Element lookup rows
- - - -
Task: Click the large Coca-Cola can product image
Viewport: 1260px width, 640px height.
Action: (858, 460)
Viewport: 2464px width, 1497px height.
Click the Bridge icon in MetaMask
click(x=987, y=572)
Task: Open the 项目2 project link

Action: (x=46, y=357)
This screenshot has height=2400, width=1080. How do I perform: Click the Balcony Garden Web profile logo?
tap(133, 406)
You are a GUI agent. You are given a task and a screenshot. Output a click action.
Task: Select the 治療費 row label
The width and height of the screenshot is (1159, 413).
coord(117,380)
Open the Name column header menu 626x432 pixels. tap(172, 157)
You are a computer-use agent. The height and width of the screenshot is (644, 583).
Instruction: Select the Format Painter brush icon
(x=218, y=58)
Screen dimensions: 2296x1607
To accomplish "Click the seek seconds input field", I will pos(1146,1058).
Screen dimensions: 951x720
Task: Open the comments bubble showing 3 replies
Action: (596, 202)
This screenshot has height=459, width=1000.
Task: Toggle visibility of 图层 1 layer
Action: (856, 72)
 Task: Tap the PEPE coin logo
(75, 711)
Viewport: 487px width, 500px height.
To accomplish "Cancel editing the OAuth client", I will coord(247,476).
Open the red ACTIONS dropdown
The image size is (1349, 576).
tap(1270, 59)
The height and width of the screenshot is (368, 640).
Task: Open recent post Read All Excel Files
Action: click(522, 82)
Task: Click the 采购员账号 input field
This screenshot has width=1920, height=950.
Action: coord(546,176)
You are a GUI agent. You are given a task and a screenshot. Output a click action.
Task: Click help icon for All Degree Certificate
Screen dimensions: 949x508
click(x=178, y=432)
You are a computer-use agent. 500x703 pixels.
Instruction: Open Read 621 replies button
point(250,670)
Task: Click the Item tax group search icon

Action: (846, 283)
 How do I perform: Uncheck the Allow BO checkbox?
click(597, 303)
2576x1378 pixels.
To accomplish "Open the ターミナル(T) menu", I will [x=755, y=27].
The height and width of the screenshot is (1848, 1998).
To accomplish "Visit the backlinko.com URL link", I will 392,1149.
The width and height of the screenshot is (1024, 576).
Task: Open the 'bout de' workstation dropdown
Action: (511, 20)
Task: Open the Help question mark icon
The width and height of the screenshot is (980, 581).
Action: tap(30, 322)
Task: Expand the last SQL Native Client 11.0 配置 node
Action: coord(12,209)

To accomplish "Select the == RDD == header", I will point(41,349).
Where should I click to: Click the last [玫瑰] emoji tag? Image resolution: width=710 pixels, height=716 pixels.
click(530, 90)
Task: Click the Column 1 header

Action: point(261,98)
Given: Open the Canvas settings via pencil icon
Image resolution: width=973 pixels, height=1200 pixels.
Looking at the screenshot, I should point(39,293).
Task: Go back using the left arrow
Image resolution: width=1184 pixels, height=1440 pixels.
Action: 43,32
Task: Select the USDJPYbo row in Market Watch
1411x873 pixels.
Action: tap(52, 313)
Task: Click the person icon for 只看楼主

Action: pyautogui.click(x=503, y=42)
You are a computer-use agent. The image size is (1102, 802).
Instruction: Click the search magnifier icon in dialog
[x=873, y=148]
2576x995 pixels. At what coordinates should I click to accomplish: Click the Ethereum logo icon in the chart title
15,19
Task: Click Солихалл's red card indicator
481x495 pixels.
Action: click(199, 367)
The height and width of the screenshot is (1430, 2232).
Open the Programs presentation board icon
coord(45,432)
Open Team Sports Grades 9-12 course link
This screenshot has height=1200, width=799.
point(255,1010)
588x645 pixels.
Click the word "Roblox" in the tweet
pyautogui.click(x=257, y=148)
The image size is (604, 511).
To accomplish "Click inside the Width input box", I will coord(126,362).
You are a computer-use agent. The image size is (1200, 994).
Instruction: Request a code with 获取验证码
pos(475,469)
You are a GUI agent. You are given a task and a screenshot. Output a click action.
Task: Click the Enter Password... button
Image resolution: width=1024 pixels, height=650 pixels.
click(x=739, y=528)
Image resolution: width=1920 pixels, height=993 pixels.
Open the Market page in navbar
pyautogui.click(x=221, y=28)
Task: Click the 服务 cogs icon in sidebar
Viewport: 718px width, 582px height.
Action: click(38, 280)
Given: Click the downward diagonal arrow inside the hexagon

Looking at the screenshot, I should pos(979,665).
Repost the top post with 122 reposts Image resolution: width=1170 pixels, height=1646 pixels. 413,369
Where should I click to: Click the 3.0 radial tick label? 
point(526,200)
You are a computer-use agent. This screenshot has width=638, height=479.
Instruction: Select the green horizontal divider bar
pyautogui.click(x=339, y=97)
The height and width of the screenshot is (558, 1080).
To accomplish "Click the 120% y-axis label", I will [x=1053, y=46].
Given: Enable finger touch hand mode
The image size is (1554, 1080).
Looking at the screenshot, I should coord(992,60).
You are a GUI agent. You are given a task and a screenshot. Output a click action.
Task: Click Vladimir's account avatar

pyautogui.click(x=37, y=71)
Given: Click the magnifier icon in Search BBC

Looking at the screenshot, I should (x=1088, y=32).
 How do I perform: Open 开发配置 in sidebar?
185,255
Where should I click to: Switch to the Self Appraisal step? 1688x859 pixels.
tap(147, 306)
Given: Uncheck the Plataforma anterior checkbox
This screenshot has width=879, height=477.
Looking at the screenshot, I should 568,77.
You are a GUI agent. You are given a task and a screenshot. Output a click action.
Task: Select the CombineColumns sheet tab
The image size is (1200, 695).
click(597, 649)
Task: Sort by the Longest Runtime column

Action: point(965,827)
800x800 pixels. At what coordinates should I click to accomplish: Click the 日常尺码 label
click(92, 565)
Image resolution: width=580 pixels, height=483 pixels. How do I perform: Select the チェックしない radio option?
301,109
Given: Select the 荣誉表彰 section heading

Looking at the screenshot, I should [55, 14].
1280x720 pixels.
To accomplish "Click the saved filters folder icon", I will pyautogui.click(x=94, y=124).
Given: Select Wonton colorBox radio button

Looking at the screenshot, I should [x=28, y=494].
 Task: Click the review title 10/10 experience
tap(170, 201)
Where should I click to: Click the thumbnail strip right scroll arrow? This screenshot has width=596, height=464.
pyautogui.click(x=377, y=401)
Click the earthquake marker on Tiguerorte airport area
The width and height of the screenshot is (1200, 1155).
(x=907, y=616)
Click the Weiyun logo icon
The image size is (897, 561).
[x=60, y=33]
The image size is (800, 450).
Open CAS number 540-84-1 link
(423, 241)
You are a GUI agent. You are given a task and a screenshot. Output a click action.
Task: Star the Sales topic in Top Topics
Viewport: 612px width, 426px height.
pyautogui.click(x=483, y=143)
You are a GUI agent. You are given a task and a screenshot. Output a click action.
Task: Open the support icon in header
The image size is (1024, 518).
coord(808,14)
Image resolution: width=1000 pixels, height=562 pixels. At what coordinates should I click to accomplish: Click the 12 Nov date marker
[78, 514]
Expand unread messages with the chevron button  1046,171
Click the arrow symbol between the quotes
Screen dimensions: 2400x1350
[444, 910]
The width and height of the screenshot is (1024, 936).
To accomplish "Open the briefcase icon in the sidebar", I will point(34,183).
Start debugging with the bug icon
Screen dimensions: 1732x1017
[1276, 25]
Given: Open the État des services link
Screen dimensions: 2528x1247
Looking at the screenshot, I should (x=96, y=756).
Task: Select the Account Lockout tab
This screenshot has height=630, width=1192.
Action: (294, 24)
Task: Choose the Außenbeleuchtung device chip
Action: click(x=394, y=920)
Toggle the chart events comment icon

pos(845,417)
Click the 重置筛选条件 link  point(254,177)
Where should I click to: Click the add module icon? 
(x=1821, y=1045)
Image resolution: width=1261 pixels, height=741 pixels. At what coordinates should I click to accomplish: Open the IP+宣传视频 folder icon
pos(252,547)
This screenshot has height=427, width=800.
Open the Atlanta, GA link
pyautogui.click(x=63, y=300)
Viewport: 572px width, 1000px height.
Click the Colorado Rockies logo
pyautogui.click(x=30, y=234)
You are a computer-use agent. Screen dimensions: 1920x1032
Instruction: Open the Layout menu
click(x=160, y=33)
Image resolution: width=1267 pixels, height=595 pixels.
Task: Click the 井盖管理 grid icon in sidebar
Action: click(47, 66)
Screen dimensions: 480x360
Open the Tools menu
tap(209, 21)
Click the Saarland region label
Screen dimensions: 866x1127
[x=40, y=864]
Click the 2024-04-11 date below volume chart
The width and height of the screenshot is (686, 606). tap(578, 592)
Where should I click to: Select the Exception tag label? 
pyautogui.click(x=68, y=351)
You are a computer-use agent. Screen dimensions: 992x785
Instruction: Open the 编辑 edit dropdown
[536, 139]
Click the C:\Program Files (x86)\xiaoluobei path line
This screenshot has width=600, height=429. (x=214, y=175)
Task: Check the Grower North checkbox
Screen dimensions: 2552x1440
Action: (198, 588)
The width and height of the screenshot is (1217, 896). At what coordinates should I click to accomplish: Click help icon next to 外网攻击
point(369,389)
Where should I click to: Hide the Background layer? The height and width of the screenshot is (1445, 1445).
- - - -
_WHAT YOU ARE ASKED TO DO_
Please reproduce, character for character, the part of the rows that opens with the line containing "Image resolution: width=1920" and closes with the line containing "Repost the top", both of those lines included.

_TASK SOLUTION_
Image resolution: width=1920 pixels, height=993 pixels.
Open the Market page in navbar
pyautogui.click(x=221, y=28)
Task: Click the 服务 cogs icon in sidebar
Viewport: 718px width, 582px height.
Action: click(38, 280)
Given: Click the downward diagonal arrow inside the hexagon

Looking at the screenshot, I should pos(979,665).
Repost the top post with 122 reposts Image resolution: width=1170 pixels, height=1646 pixels. 413,369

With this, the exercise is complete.